(Collected data entries)
╭──
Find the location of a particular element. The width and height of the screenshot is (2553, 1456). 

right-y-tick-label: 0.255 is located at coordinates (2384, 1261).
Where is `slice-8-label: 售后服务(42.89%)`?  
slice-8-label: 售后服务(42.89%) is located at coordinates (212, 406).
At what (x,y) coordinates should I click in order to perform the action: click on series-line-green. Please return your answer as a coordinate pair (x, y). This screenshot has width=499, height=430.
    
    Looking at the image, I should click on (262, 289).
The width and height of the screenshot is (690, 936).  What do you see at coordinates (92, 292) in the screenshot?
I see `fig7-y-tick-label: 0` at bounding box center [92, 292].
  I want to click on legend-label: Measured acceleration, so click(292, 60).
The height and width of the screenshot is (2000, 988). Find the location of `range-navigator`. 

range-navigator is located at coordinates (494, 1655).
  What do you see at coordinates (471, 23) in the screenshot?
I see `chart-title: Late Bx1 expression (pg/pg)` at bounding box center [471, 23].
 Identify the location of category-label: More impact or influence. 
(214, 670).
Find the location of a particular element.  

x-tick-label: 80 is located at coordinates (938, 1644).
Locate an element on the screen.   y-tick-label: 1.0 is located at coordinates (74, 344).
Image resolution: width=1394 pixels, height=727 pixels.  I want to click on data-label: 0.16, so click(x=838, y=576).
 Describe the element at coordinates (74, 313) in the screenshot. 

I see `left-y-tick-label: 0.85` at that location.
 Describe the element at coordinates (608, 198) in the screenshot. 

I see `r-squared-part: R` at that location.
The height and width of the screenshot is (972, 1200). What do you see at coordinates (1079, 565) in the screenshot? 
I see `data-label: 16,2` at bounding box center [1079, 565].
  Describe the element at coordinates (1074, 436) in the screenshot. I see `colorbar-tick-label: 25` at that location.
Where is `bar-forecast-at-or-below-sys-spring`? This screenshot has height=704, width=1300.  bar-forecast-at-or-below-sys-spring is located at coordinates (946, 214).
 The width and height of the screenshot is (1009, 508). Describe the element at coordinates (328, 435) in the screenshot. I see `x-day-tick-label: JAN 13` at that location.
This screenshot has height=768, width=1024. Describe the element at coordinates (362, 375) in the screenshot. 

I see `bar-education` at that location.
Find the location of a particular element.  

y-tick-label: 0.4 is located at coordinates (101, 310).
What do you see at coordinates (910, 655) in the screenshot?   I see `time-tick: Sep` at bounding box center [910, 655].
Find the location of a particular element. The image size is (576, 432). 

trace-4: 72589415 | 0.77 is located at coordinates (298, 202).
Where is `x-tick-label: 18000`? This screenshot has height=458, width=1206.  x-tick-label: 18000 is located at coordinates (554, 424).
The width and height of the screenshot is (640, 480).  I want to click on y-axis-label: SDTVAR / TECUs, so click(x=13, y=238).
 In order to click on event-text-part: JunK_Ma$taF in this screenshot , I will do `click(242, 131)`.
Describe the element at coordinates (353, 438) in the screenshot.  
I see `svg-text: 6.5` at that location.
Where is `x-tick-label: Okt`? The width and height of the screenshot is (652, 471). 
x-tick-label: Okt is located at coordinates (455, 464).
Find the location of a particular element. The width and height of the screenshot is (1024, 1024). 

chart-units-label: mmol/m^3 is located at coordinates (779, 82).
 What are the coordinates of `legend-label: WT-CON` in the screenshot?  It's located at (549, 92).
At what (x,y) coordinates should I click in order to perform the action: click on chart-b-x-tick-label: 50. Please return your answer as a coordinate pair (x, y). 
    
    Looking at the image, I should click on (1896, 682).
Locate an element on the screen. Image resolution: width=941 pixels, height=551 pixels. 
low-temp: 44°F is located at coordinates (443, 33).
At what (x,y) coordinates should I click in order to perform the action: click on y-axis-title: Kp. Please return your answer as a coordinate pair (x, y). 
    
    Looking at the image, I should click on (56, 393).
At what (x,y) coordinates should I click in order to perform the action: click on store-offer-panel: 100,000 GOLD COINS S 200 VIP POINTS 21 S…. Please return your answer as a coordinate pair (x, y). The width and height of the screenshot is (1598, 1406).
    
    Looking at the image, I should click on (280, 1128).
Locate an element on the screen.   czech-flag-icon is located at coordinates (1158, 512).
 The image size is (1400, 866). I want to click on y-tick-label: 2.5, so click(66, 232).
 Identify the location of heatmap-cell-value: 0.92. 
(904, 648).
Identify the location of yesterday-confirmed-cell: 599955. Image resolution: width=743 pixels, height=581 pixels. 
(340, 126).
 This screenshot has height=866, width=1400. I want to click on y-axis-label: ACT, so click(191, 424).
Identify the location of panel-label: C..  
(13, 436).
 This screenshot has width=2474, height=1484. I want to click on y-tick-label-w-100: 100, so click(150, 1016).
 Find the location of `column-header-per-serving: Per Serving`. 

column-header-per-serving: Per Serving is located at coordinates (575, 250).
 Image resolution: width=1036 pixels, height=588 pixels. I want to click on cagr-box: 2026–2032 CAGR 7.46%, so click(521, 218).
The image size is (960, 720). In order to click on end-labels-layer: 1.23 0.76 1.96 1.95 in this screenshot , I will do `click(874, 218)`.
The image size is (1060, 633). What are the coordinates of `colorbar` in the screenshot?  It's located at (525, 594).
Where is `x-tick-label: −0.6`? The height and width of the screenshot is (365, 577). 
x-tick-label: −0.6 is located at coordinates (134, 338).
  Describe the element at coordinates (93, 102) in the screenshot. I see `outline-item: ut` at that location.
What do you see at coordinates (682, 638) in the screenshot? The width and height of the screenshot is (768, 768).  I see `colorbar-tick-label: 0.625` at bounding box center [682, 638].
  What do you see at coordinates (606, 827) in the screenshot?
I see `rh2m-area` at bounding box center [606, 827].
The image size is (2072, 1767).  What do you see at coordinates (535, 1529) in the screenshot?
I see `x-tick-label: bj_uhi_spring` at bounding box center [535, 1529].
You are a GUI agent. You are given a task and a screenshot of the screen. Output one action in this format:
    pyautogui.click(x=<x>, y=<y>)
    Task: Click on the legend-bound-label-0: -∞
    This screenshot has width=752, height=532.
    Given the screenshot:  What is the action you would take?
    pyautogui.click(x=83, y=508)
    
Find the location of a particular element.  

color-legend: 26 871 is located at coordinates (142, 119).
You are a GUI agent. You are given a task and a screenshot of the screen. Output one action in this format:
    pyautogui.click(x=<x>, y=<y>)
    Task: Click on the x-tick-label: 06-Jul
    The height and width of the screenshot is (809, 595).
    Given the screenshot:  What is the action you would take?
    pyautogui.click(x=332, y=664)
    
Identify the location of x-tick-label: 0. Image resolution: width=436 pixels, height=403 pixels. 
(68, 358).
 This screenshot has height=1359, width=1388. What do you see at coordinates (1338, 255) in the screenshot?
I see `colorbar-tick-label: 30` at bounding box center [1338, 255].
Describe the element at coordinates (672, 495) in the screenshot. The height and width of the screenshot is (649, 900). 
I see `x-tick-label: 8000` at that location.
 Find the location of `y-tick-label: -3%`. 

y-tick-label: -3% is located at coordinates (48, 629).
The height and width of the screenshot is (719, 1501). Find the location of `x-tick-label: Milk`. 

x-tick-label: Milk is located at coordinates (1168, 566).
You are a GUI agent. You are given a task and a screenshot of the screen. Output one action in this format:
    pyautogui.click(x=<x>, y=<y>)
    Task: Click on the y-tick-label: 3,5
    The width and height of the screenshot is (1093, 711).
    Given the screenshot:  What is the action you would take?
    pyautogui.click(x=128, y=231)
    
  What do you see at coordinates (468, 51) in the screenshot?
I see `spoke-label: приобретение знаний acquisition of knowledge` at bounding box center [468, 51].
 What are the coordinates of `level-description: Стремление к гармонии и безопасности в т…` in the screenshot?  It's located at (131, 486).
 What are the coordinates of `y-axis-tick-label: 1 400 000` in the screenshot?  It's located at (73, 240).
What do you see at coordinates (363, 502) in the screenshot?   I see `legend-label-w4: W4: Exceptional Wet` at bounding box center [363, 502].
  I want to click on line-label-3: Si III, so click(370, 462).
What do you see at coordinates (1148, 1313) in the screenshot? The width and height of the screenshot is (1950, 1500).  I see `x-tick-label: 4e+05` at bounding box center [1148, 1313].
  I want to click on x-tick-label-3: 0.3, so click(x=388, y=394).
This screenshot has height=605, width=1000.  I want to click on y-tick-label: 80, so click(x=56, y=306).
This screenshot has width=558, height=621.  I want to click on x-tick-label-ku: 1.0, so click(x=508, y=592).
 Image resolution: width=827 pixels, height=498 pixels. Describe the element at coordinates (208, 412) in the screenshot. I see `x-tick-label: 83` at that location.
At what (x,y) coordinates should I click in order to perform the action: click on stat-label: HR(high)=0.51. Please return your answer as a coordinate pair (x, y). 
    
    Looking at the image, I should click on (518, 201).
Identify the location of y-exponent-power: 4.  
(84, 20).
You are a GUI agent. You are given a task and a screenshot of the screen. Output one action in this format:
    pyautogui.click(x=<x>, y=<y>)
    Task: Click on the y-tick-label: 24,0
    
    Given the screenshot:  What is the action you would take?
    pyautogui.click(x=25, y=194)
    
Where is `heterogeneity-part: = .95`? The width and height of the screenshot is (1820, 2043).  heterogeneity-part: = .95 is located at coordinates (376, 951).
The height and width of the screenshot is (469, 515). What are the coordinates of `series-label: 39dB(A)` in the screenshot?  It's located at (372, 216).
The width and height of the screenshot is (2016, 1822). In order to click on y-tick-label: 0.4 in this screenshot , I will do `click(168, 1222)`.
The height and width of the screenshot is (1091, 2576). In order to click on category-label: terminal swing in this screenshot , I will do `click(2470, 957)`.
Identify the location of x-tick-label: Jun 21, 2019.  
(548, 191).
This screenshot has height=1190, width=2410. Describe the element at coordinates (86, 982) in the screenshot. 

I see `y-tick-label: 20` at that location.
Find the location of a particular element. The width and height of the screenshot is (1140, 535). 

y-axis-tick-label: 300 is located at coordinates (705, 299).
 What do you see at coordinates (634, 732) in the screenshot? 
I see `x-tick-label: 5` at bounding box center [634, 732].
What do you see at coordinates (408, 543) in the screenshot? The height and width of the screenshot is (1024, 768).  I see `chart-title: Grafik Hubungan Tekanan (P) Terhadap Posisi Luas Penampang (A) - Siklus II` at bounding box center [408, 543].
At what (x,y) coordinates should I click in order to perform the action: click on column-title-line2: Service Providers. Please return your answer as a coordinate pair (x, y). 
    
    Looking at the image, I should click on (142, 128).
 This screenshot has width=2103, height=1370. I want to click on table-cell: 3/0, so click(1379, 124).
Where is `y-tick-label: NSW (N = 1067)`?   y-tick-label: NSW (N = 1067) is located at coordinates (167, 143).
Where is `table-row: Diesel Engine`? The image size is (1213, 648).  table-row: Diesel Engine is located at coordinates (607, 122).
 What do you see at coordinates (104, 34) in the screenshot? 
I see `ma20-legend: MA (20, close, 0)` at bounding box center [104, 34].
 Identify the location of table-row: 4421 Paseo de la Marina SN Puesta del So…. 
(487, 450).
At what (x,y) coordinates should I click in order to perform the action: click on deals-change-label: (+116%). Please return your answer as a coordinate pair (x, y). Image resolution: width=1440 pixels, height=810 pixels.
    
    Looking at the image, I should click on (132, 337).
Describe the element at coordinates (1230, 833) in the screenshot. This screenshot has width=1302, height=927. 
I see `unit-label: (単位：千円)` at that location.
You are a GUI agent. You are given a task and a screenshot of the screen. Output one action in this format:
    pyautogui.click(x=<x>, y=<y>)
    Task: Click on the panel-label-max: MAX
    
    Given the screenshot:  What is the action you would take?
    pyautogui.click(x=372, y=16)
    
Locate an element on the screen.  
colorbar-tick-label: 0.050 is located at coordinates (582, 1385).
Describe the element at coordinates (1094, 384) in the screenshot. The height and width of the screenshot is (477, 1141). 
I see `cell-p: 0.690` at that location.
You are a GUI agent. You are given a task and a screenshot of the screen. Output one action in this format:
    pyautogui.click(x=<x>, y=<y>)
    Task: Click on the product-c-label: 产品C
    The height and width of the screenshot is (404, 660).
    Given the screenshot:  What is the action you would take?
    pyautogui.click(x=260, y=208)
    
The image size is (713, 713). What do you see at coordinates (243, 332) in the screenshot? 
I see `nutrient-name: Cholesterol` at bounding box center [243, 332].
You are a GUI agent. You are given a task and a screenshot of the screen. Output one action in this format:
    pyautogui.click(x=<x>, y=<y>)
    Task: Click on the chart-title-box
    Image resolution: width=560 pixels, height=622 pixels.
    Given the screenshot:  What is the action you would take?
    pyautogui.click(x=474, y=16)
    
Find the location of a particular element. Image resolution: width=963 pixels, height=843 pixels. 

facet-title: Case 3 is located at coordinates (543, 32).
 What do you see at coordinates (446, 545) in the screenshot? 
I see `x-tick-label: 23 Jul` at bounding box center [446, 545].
╰──
Instructions to follow> Turn the records above, from their first line through the line containing "(214, 670).", into a numbered list, leaving out any blank lines.

Solution for this task>
1. Find the location of a particular element. The width and height of the screenshot is (2553, 1456). 
2. right-y-tick-label: 0.255 is located at coordinates (2384, 1261).
3. Where is `slice-8-label: 售后服务(42.89%)`?  
4. slice-8-label: 售后服务(42.89%) is located at coordinates (212, 406).
5. At what (x,y) coordinates should I click in order to perform the action: click on series-line-green. Please return your answer as a coordinate pair (x, y). This screenshot has width=499, height=430.
6.     Looking at the image, I should click on (262, 289).
7. The width and height of the screenshot is (690, 936).  What do you see at coordinates (92, 292) in the screenshot?
8. I see `fig7-y-tick-label: 0` at bounding box center [92, 292].
9.   I want to click on legend-label: Measured acceleration, so click(292, 60).
10. The height and width of the screenshot is (2000, 988). Find the location of `range-navigator`. 
11. range-navigator is located at coordinates (494, 1655).
12.   What do you see at coordinates (471, 23) in the screenshot?
13. I see `chart-title: Late Bx1 expression (pg/pg)` at bounding box center [471, 23].
14.  Identify the location of category-label: More impact or influence. 
15. (214, 670).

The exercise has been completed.